■ **Given task**:
Please write out every line of the records below word for word, leaving the pictures out of your copy.

■ **Records supplied**:

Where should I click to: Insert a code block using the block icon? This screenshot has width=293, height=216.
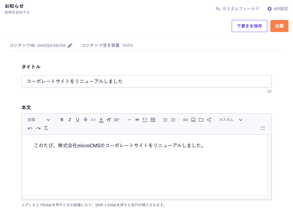pos(145,120)
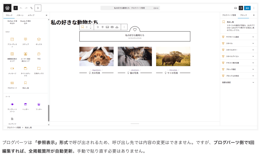Insert the ステップ block
261x156 pixels.
pyautogui.click(x=25, y=40)
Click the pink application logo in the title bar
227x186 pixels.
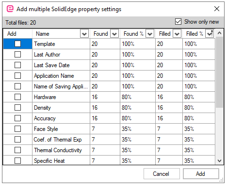[x=10, y=9]
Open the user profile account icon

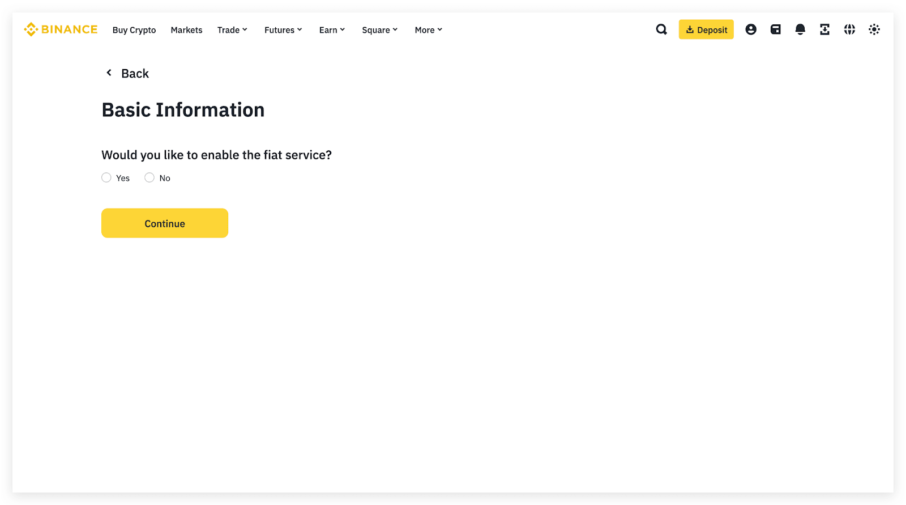[751, 29]
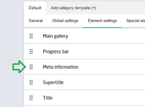Select the Meta information drag handle icon
Image resolution: width=145 pixels, height=107 pixels.
[x=31, y=67]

■ **Exercise solution**:
Where should I click to: Insert a code block using the block icon? This screenshot has width=293, height=216.
pos(145,120)
Insert the ステップ block
261x156 pixels.
pyautogui.click(x=25, y=40)
Click the pink application logo in the title bar
227x186 pixels.
[x=10, y=9]
Open the user profile account icon

[751, 29]
Select the Meta information drag handle icon
Image resolution: width=145 pixels, height=107 pixels.
[x=31, y=67]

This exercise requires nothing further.